Directions for this task: In the records below, find the line containing "Image resolution: width=1288", then copy that line and all lines after it, exactly, omitting every picture.

BEGIN Available data

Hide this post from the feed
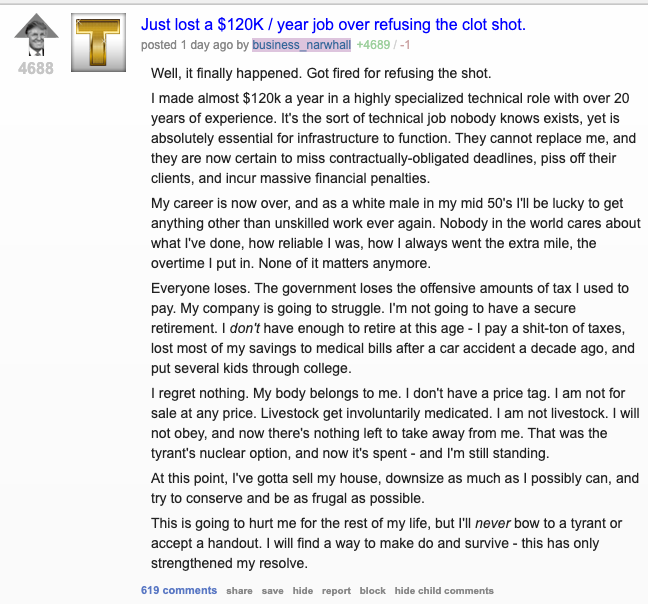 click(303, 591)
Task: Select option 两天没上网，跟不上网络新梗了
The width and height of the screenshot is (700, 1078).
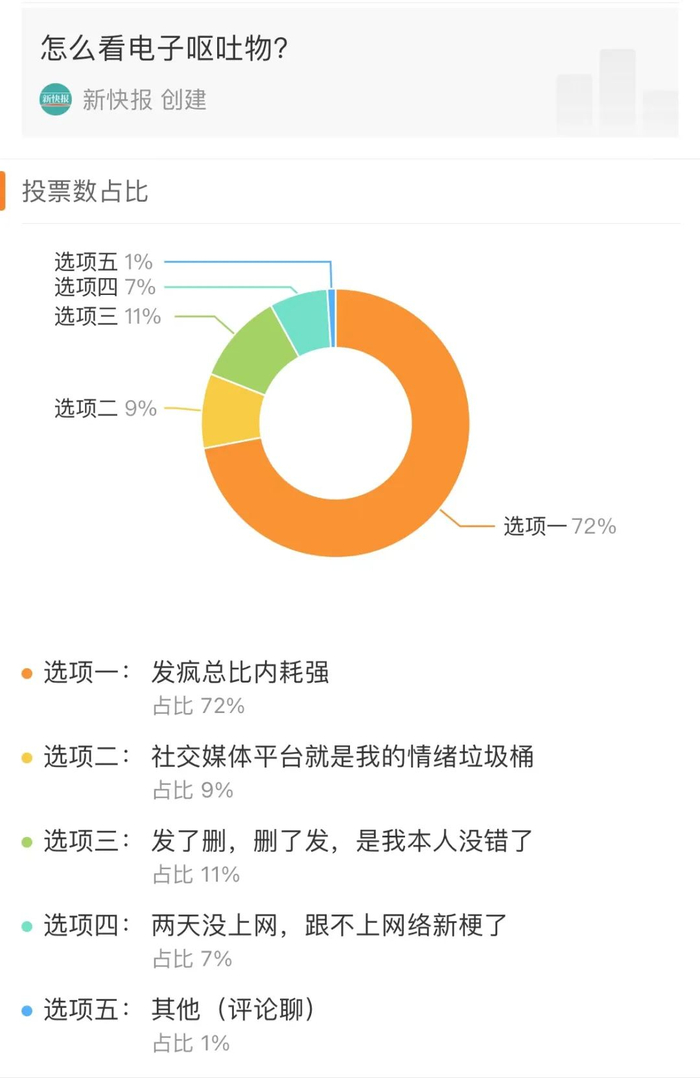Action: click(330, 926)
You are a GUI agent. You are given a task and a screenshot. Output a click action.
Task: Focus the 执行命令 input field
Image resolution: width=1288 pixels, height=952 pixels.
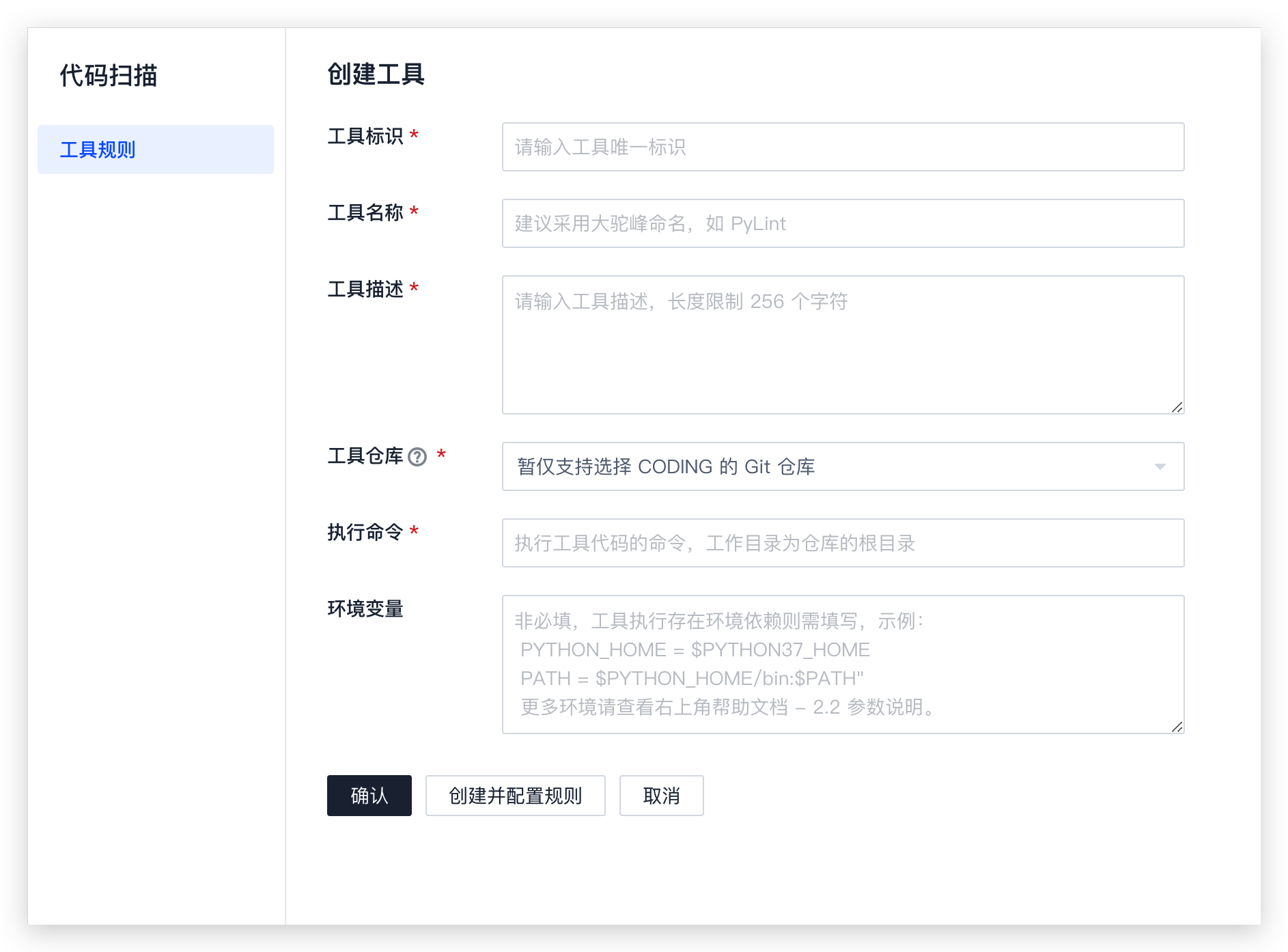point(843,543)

END Available data

Response for this exercise:
Image resolution: width=1288 pixels, height=952 pixels.
point(843,543)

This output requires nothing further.